Don’t shoot a milk enema all over my leg and tell me it’s raining

I’ve been following this “Buttman” trial with some interest, though I rightly suspected that it wouldn’t get far.  I was glad when the case was dismissed. I dislike vicious, mean-spirited pornography as much as the next person who loves humanity, but I also tend to be a fan of free speech and don’t think it’s helpful for the government to censor anyone under the guise of “obscenity”.  I’m not a fan of suggesting some things have no political or artistic value.  John “Buttman” Stagliano is making a political statement, one that amounts to a pile of hateful crap, but is nonetheless an opinion and he has a right to express it. 

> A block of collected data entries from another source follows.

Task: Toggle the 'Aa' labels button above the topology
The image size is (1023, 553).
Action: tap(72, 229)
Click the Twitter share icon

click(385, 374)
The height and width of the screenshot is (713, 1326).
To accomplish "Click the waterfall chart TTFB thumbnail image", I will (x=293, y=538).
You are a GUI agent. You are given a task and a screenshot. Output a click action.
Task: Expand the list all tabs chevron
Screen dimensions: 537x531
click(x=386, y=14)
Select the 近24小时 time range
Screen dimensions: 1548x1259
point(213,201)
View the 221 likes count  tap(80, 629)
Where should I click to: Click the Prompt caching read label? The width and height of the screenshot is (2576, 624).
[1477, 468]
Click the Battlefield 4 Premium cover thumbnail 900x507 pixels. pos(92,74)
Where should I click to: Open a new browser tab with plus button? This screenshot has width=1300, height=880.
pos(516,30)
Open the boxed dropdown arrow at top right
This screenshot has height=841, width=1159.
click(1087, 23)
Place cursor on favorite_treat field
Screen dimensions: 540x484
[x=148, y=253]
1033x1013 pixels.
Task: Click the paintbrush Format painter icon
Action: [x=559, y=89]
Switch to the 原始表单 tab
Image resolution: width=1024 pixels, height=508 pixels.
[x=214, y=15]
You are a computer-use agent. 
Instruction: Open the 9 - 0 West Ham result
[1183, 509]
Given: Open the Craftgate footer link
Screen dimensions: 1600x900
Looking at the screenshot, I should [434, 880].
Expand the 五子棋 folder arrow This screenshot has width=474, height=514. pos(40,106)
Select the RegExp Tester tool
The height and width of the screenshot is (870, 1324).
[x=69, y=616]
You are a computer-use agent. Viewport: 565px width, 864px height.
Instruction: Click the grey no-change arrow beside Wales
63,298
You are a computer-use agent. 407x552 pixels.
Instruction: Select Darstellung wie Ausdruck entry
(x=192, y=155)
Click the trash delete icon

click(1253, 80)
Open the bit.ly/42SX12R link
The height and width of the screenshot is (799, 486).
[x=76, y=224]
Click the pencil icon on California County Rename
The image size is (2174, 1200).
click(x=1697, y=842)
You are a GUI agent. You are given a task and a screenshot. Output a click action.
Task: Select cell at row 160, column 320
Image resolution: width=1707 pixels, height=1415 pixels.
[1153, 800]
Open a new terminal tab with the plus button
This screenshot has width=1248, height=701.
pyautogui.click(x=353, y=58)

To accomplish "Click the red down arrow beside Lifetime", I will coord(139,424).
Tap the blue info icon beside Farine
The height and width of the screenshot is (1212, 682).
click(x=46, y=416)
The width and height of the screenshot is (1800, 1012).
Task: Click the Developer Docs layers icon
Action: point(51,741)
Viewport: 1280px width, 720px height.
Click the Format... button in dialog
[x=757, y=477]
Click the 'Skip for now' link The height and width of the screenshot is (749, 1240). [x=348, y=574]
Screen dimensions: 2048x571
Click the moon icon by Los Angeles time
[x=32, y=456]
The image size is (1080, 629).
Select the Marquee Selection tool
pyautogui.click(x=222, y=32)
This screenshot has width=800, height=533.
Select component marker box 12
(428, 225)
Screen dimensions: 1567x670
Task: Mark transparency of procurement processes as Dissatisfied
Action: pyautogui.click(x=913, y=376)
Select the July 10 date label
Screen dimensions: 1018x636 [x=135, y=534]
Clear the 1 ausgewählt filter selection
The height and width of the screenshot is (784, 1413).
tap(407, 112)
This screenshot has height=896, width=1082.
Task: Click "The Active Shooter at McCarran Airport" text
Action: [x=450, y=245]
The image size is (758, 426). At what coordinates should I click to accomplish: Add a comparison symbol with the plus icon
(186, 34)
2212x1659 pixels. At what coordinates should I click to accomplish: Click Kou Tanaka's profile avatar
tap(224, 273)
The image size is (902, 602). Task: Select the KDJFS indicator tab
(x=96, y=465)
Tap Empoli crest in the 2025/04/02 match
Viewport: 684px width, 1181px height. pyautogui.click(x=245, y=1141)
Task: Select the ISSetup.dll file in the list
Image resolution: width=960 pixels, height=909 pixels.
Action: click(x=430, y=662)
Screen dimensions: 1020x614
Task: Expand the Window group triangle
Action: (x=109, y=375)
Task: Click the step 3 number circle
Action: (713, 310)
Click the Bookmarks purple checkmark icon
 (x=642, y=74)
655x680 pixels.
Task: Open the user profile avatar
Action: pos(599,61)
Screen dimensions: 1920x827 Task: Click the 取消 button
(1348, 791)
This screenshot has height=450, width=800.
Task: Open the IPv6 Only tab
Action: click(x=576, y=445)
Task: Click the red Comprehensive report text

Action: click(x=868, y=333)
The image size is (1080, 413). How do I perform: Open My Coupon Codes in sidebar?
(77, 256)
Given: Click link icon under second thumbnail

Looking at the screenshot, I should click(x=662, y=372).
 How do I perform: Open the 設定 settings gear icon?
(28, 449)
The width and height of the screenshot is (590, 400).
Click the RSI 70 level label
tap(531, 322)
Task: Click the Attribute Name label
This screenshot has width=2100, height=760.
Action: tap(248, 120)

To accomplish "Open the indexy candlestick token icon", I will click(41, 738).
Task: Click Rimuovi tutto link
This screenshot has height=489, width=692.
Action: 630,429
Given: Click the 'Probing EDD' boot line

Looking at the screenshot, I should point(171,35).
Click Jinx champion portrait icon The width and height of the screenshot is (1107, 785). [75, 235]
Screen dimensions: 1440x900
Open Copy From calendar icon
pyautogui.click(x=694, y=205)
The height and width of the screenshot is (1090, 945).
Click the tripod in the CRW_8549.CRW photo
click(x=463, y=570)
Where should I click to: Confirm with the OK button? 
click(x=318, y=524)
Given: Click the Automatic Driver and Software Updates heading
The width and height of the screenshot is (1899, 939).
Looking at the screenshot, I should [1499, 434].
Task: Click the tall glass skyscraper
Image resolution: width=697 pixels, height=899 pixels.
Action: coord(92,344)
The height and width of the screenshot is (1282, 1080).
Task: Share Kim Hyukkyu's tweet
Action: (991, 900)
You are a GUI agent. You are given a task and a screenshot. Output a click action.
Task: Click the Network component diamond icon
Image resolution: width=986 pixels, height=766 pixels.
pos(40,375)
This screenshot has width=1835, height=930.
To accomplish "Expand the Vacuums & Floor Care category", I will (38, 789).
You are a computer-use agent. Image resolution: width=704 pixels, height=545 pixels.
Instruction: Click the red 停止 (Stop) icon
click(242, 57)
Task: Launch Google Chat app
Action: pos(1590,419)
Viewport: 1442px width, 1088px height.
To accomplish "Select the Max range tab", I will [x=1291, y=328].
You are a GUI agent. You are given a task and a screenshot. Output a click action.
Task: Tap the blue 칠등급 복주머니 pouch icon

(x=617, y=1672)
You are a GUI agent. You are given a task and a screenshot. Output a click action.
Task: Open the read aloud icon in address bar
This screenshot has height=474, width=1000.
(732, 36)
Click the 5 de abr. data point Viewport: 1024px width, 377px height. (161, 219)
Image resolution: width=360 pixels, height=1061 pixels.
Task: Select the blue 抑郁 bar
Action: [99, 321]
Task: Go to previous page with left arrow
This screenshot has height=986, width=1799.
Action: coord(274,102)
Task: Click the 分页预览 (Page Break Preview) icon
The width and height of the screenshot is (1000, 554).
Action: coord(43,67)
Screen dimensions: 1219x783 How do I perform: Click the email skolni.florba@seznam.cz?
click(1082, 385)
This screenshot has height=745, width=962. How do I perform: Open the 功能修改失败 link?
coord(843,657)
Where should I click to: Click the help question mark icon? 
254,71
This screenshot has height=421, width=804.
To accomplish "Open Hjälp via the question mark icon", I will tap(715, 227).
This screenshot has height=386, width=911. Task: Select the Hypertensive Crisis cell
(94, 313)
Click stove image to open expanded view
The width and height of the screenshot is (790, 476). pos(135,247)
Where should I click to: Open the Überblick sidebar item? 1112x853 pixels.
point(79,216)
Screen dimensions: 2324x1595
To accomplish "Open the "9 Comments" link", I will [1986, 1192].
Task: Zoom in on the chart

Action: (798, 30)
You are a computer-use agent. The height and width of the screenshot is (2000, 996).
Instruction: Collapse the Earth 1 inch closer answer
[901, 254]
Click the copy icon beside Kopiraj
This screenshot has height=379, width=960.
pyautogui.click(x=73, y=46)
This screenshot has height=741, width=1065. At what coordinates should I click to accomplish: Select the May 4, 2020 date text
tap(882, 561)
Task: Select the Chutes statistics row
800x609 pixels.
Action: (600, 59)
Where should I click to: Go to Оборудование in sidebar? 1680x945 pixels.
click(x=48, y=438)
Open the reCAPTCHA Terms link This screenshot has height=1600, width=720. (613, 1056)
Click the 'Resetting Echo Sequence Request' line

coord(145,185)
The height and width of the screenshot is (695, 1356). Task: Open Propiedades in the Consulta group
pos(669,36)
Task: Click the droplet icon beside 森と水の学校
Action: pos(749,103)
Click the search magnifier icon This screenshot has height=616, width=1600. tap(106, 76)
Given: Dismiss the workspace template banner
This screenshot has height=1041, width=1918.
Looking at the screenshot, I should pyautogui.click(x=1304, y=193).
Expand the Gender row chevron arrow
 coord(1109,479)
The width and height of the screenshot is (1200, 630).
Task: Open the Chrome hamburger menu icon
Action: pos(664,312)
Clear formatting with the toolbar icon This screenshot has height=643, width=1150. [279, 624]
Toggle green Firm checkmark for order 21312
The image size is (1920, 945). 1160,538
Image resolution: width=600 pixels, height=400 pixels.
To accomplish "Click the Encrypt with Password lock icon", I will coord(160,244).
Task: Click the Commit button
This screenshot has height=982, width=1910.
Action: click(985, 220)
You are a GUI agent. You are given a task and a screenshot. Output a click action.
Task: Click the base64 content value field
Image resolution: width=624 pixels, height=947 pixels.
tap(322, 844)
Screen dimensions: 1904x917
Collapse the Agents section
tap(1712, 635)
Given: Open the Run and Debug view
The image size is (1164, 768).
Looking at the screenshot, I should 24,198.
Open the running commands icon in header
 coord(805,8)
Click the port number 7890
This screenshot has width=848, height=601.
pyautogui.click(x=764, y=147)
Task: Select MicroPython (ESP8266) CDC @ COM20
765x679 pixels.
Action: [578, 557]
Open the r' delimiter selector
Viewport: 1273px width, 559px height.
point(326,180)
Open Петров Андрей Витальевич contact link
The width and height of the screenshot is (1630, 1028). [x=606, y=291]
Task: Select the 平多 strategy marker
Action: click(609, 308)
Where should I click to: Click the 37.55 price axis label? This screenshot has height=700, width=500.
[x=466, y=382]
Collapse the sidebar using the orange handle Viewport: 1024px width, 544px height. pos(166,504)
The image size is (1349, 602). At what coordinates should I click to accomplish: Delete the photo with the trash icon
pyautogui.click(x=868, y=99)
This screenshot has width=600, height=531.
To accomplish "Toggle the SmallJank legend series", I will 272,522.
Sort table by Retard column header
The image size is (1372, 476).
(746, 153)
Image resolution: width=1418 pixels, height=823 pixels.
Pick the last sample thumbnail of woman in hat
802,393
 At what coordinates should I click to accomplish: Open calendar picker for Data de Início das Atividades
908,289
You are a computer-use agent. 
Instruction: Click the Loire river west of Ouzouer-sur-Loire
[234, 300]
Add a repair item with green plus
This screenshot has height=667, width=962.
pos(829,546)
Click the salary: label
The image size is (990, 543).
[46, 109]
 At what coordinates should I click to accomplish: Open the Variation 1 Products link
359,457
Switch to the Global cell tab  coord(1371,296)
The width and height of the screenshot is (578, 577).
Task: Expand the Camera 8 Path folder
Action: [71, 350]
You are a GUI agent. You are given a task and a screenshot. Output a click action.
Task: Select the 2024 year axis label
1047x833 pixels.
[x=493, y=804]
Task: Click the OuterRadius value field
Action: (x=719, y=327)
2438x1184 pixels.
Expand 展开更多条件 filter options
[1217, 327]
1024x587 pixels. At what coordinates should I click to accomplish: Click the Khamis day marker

With that out of the way, I have to reaffirm that one of my least favorite aspects over the debates about porn is the shocking amount of bullshit that flies around.  Salon interviewed the actress in the movie in question, whose stage name is Lorelei Lee.* And let’s just say it was thick in there.

What would you say to folks who are offended by the content in “Milk Nymphos” — or any of your other work?

Well, first I would say: Don’t watch it.

So far, so good.  It’s a cliche, but it’s fair enough.

I don’t make these films in order to be shocking or confrontational.

Let’s be clear: the film was called “Milk Nymphos” because it involved a lot of giving women milk enemas.

I make them for the audience that seeks them out.

True enough.

There is a community of people who find these films hot, erotic, joyful and even beautiful.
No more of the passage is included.